NICOLE Kennedy admits she can barely contain her emotions as she watches daughter Lillyarna’s swimming lessons.
Lilly, 5, has Apert syndrome (a genetic condition resulting in fusion of the bones), and Nicole said the progress she had seen in her sessions at the Wangaratta Indoor Sports and Aquatic Centre had been amazing.
From improvements in Lilly’s balance, concentration and breathing, to her general confidence, and assistance in recovery from leg surgery which initially left her wheelchair-bound, Nicole said she had witnessed many forward steps.
“There are days I’m sitting on the sidelines laughing at the fun Lilly and Prue (swim teacher Prue Holmes) are having, or almost in tears watching how much she enjoys it and learns,” she said.
Nicole said the assistance of YMCA Open Doors, for which funds will be raised in an event at the Olympic pool on Sunday, had been an essential part of accessing those lessons.

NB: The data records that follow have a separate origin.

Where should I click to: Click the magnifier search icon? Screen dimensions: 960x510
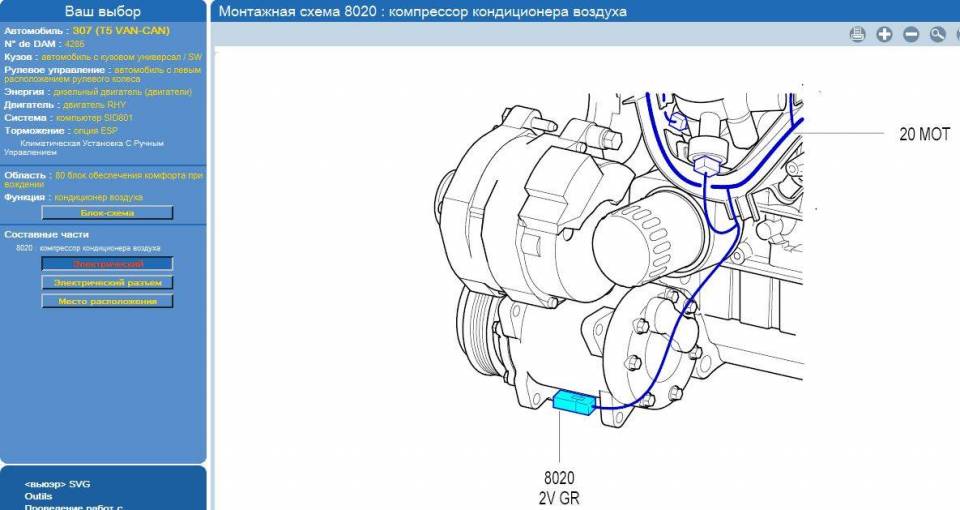[938, 35]
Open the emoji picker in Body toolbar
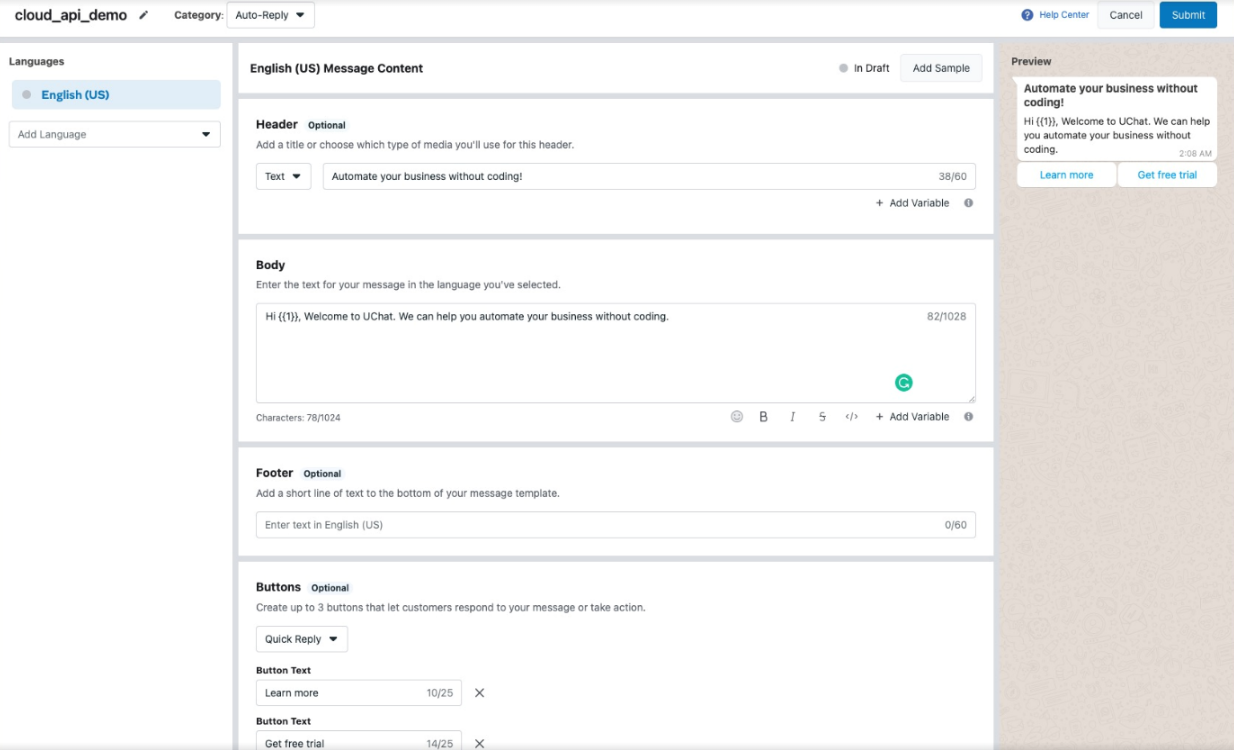The width and height of the screenshot is (1234, 750). point(737,417)
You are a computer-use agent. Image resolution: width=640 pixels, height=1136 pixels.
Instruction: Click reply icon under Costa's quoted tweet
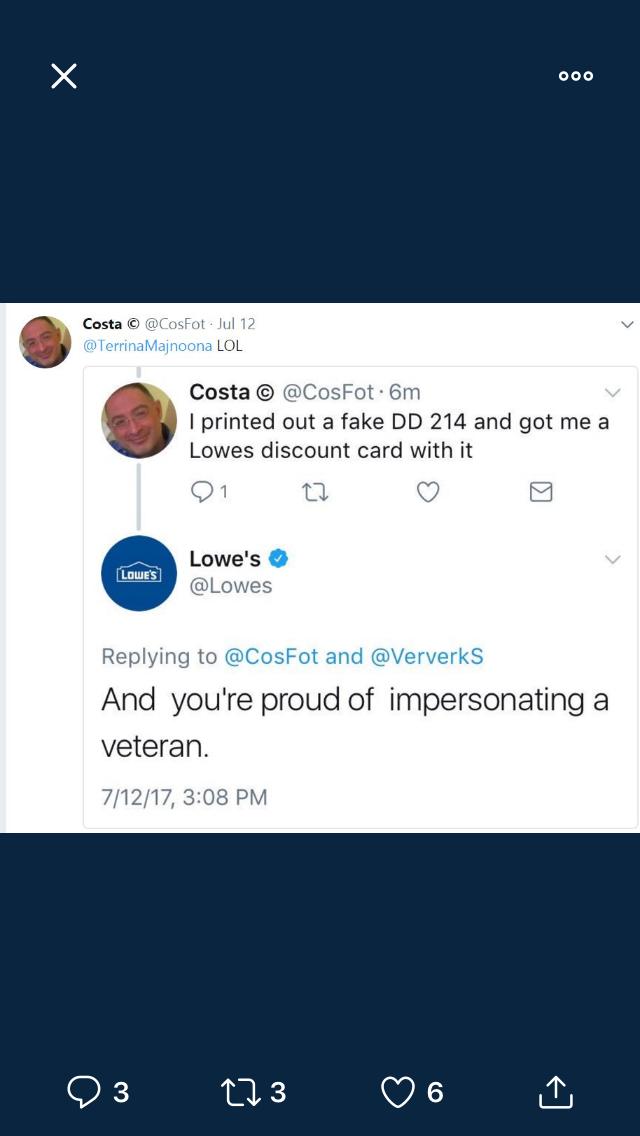[203, 491]
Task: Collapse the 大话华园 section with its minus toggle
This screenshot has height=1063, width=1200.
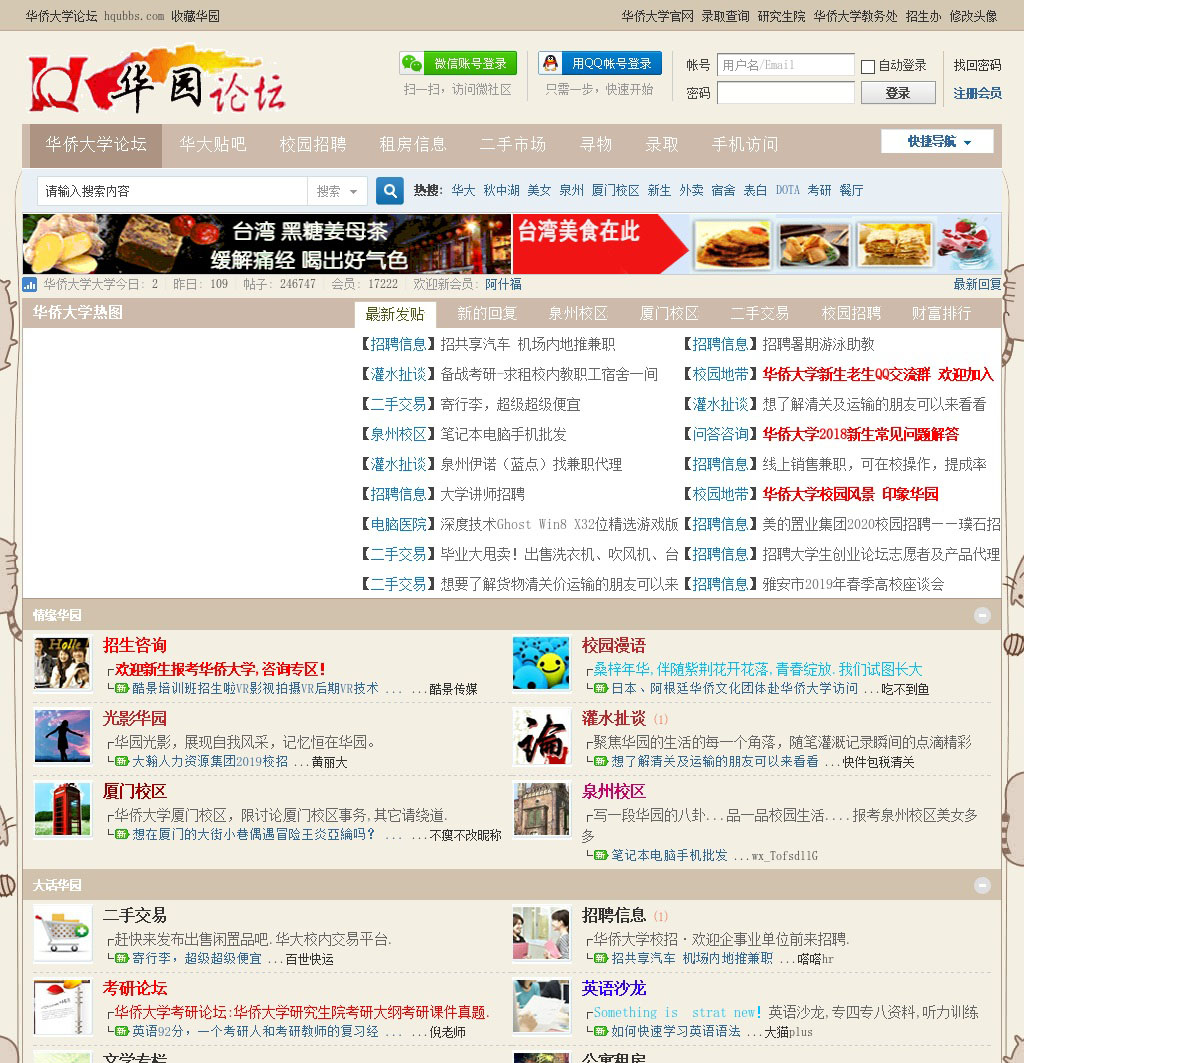Action: (981, 885)
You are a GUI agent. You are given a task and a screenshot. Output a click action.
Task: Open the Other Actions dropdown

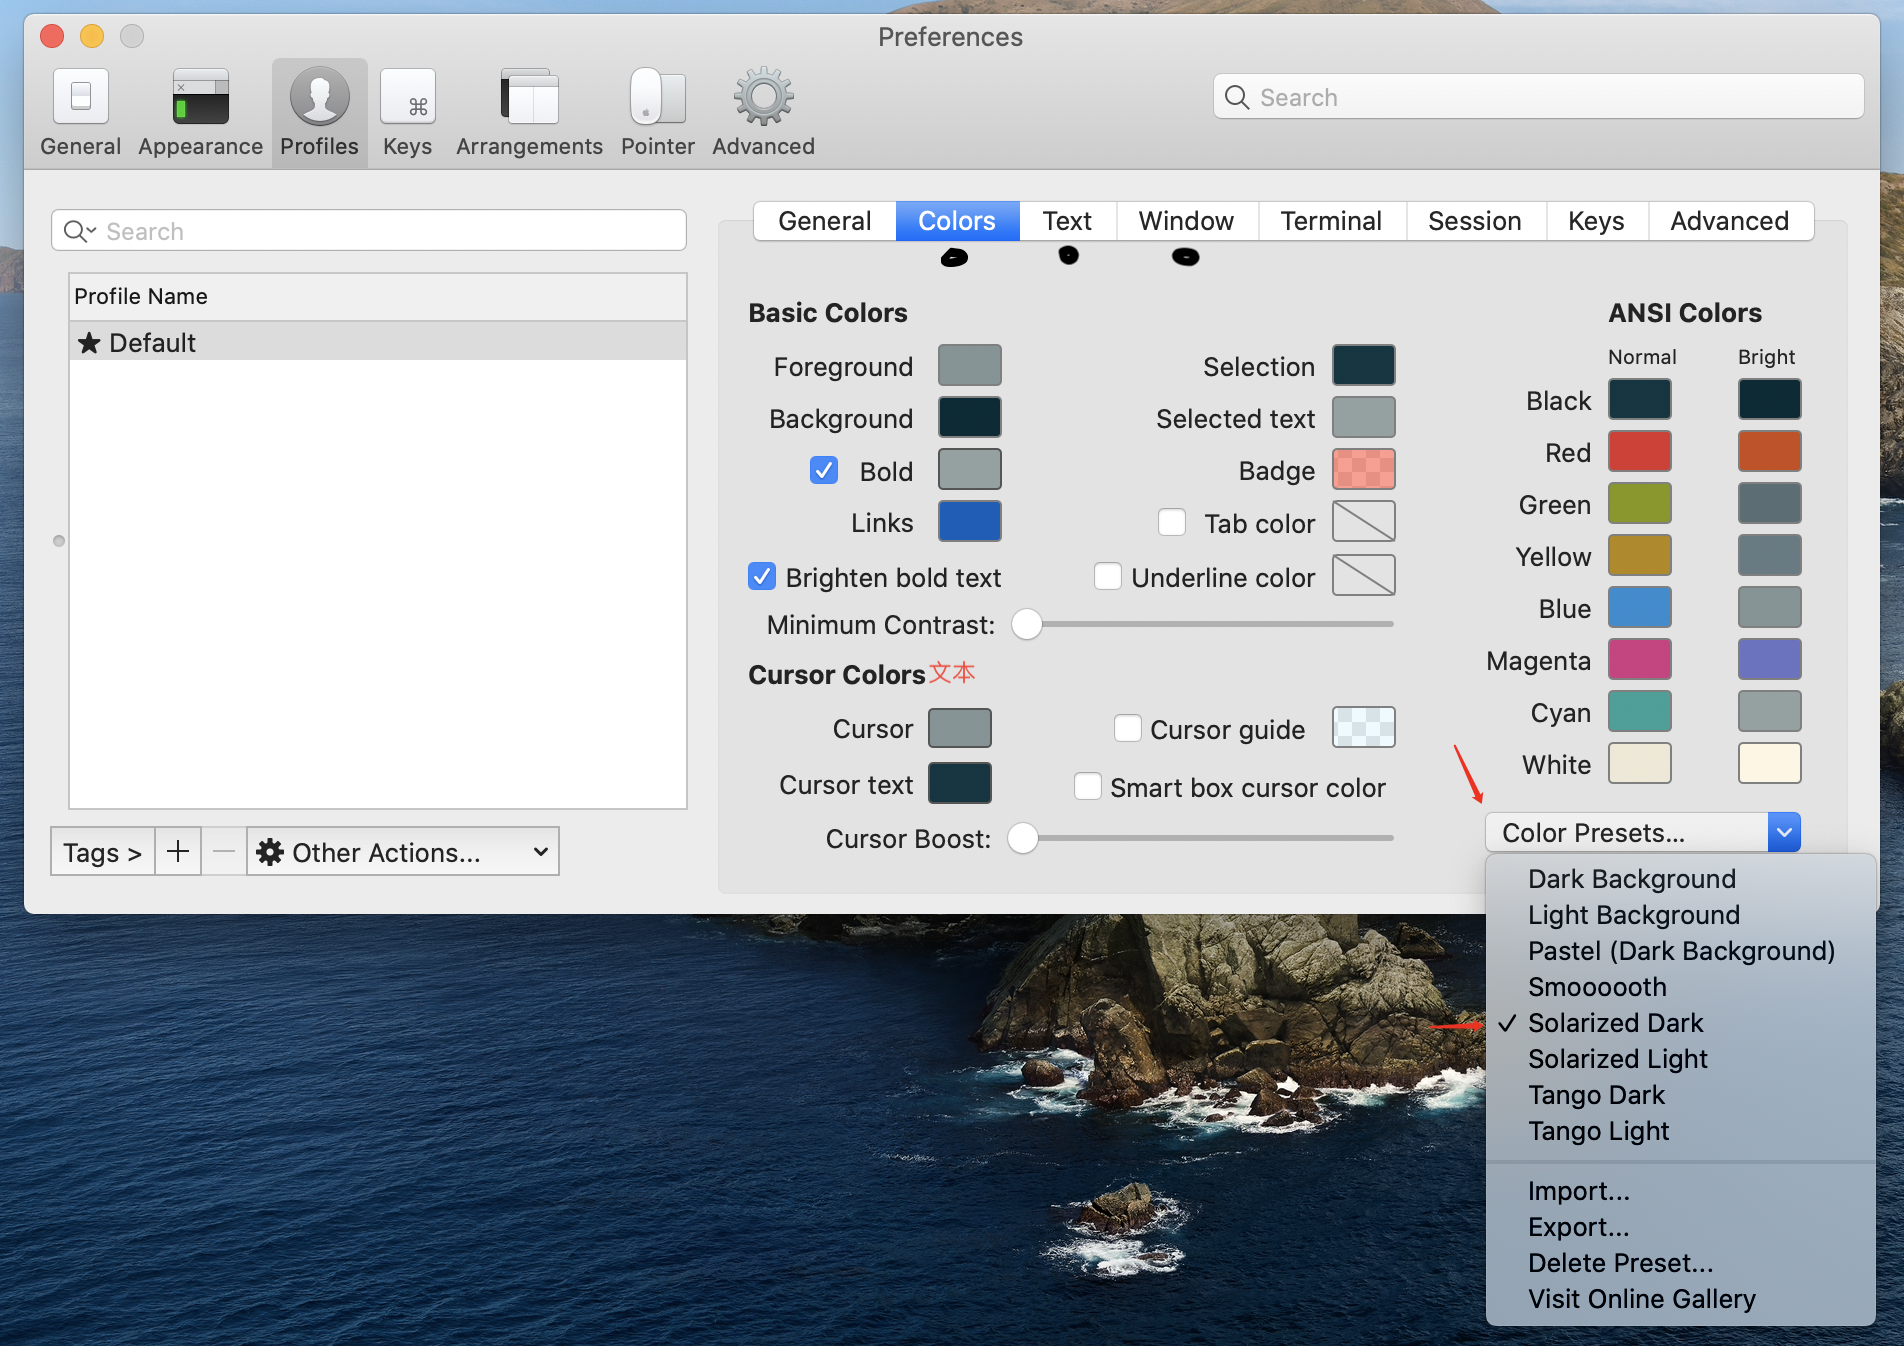coord(403,852)
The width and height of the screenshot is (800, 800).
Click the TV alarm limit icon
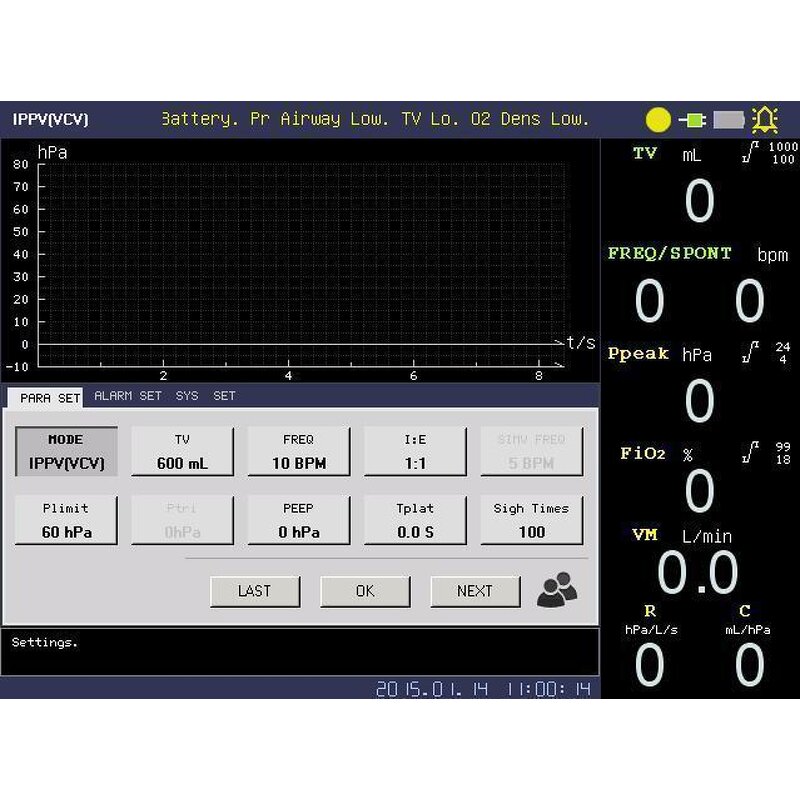(x=750, y=153)
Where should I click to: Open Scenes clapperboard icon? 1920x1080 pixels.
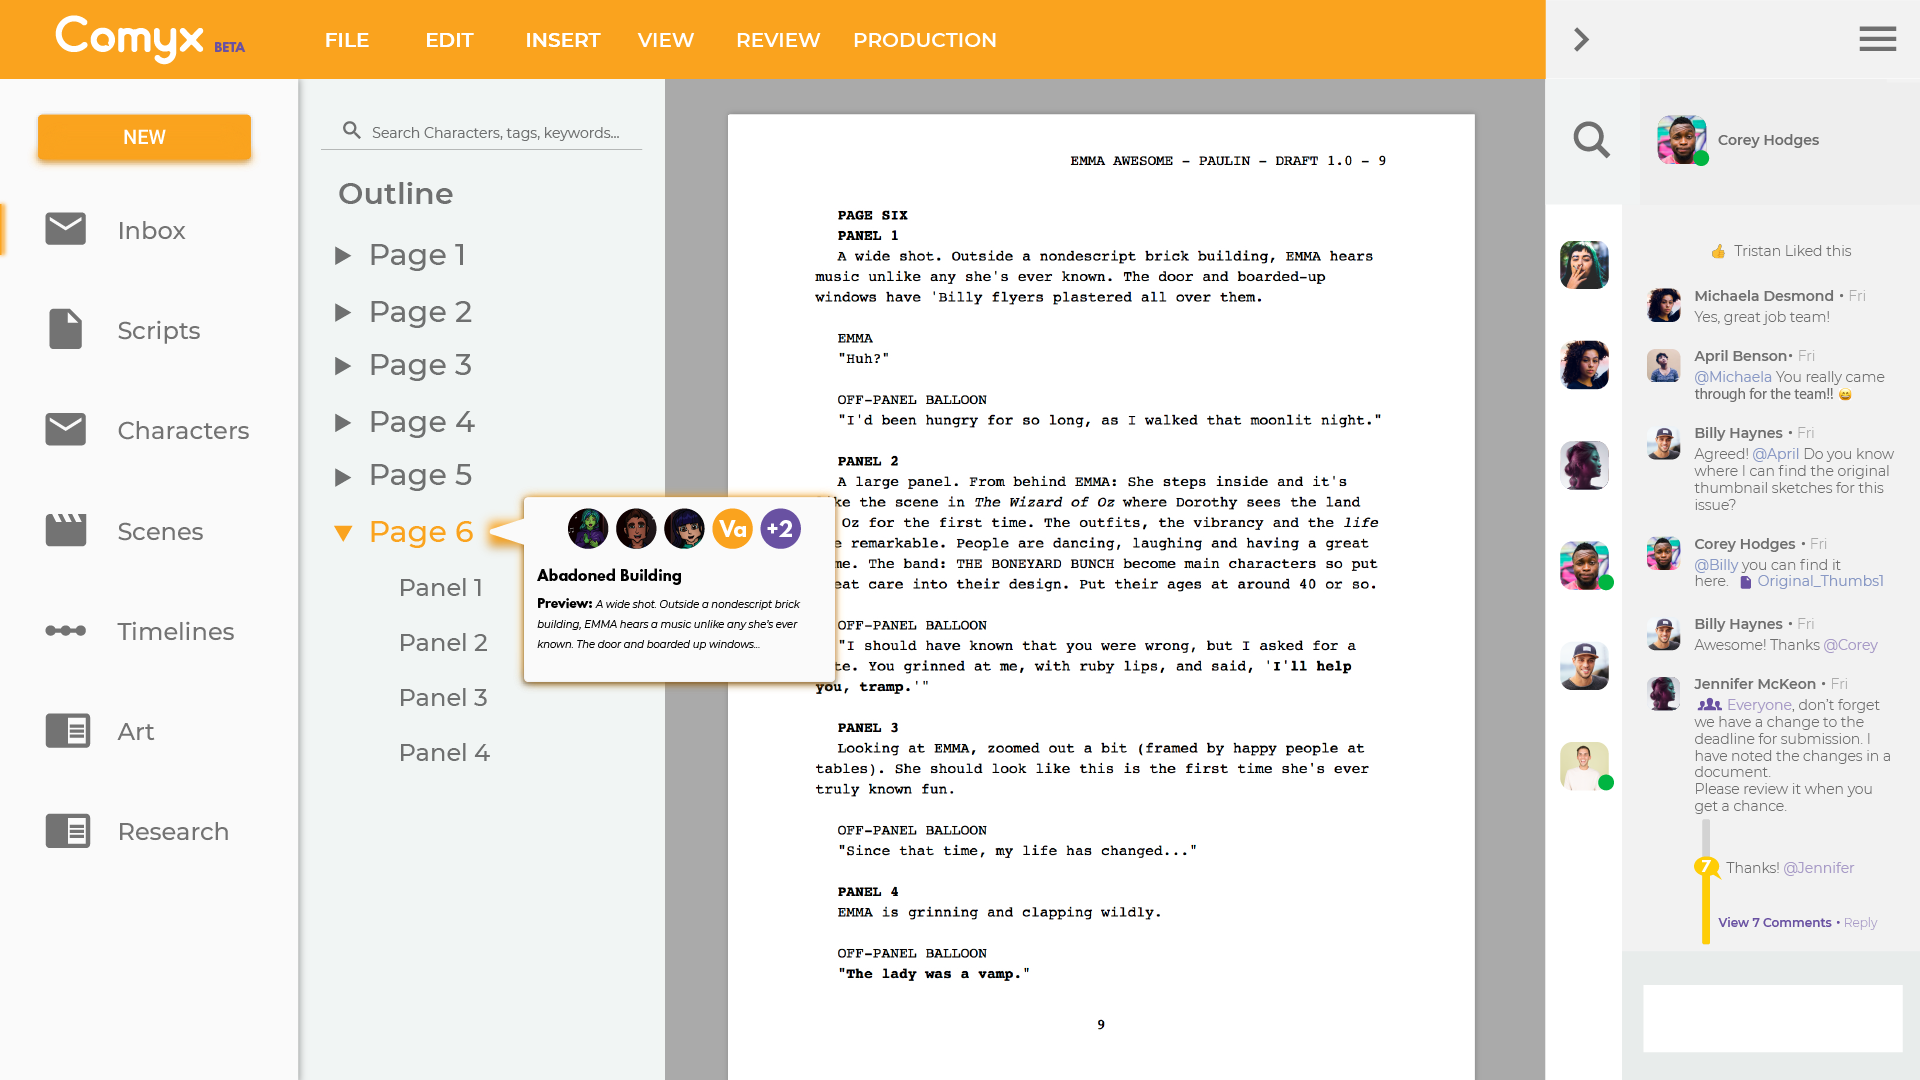coord(66,530)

Nicole identified swimming, through regular Early Childhood Intervention Service (ECIS) goal-setting, as something she was keen to make a priority for Lilly.
“It was really important for me that she was going to learn to swim, it’s such an important life skill that she needs, but to have the one-on-one lessons she’s been receiving was out of my reach,” Nicole said.
“Our ECIS physiotherapist worked on getting funding, which ran for term four last year, and once that finished, the YMCA approached me and said they’d like to put me in for selection for Open Doors funding.
“I was so overwhelmed when they asked, and when we received a support package that enables us to go to (WISAC) for one-on-one lessons for two terms.”